In 2016, Elkhart filed a lawsuit against the foundry, alleging the business caused the contamination and should pay the cleanup costs. The foundry filed for summary judgment, arguing the city’s ELA claim was untimely under Indiana Code section 34-11-2-7(3), which provides a six-year statute of limitation period. Since the city first knew of the contamination in 2007, it only had until 2013 to take legal action.
Elkhart Superior Judge Stephen Bowers denied the motion for summary judgment and the Court of Appeals affirmed in Elkhart Foundry & Machine Co., Inc., v. City of Elkhart Redevelopment Commission for the City of Elkhart, 20A03-1709-CT-2136. The appellate court described Bowers’ decision as an “excellent, 23-page order.”
At issue in the appeal was the meaning of Indiana Code section 34-11-2-11.5. The statute took effect in 2011 and provides that a plaintiff in an ELA can seek to recover costs incurred not more than 10 years before the date the action is brought.
Elkhart asserted the law is a statute of limitations requiring an ELA to be filed within 10 years to recover the full costs.

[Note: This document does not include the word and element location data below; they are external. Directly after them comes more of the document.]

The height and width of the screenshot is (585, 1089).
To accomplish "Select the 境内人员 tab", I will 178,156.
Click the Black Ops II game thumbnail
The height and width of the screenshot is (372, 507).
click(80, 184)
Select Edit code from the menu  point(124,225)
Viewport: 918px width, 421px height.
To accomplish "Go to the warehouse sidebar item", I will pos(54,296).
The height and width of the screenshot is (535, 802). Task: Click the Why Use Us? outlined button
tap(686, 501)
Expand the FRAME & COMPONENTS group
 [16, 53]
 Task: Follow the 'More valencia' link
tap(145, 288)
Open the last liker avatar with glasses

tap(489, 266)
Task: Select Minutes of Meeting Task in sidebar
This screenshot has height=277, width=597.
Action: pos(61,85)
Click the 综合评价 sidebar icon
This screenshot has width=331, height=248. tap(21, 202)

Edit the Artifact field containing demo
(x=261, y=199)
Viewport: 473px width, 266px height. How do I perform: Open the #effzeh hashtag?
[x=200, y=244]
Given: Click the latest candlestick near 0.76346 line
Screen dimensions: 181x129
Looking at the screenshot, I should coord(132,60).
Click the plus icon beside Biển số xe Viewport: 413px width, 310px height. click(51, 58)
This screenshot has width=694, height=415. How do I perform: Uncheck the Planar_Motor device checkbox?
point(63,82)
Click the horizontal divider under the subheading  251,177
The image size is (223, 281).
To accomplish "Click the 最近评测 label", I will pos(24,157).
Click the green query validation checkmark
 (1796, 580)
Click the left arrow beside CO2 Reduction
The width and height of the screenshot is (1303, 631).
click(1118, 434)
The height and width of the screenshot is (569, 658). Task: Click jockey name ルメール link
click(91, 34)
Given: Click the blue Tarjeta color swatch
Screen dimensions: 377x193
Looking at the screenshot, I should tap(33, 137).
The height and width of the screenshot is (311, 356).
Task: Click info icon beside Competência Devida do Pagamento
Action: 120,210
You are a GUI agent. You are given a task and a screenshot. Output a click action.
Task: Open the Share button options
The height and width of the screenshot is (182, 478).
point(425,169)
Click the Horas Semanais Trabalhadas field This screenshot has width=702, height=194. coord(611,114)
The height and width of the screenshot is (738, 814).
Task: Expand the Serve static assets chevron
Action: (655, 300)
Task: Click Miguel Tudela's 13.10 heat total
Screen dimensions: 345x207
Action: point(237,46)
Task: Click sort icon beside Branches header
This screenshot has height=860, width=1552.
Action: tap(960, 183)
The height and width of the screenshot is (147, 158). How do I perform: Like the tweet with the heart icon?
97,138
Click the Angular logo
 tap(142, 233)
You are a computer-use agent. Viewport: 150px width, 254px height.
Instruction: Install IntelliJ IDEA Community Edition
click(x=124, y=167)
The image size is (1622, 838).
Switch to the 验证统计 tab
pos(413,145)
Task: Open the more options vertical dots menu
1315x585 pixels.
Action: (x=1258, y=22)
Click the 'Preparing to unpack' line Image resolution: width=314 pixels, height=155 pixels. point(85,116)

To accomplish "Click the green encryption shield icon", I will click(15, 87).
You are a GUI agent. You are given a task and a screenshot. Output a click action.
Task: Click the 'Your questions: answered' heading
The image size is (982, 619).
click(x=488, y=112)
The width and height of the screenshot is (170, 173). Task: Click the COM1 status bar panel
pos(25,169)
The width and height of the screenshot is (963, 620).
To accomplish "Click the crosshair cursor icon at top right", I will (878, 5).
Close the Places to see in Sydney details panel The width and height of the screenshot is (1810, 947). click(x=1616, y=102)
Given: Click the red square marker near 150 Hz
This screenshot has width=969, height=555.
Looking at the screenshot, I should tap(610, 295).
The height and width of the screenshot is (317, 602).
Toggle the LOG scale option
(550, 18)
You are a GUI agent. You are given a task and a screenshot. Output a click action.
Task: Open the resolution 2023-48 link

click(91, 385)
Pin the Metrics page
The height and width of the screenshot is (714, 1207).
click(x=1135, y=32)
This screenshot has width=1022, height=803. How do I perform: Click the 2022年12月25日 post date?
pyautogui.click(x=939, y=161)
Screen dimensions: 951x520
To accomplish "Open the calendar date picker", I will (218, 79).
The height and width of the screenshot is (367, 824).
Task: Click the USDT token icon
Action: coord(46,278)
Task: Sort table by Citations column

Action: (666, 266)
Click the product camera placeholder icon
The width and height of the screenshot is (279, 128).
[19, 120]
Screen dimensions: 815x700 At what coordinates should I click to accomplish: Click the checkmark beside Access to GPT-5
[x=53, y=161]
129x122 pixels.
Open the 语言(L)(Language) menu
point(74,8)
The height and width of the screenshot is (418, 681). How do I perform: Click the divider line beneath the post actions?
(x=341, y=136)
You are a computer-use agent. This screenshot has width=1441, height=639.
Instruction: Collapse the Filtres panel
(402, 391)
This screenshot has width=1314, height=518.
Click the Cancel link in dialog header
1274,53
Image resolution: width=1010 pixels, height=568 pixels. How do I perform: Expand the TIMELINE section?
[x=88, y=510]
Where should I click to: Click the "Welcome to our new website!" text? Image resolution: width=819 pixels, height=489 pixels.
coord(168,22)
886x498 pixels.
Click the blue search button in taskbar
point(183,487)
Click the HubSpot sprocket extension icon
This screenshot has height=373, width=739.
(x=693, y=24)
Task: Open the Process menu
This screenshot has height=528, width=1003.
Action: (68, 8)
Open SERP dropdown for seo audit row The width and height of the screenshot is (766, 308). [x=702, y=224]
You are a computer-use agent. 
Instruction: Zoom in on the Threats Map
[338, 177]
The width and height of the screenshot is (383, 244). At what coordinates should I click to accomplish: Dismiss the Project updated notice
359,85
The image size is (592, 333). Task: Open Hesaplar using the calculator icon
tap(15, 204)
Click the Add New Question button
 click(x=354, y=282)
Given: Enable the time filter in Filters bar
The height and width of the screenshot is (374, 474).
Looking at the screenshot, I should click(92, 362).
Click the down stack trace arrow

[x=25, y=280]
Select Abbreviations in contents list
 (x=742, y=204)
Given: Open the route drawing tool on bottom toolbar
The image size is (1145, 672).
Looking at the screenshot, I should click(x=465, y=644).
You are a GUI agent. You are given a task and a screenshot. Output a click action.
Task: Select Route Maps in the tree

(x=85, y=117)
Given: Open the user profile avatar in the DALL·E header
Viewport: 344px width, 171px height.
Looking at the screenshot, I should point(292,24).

The foundry countered the statute is a cap on the damages that are recoverable in an ELA.
The Court of Appeals held that even though Section 34-11-2-11.5 does not include typical statute of limitation language, it has the same effect. Moreover, the General Assembly gave chapter 34-11-2 the heading “Specific Statutes of Limitations,” which the appellate court took to indicate the Statehouse intended Section 34-11-2-11.5 to be read as a statute of limitation.
Completing its argument, the foundry told the Court of Appeals that even if the law is treated as a statute of limitation, a plaintiff could stretch the 10-year limitation indefinitely by just spending another dollar on the cleanup.
The Court of Appeals acknowledged that was true. However, the panel maintained by creating the 10-year cutoff, the General Assembly gave plaintiffs an incentive to expedite cleanups and file a lawsuit within 10 years of the first incurrence of cost.
“This scheme is also consistent with the purpose of allowing ELA’s in the first place: to encourage cleanup (which leads to redevelopment and economic renewal) by shifting the financial burden to the parties responsible for creating contamination,” Vaidik wrote, citing Cooper Indus., LLC v. City of South Bend, 899 N.E. 2d 1284 (Ind. 2009). “The longer a contaminated site sits vacant, the more important it becomes to allow a suit for the recovery of cleanup costs.”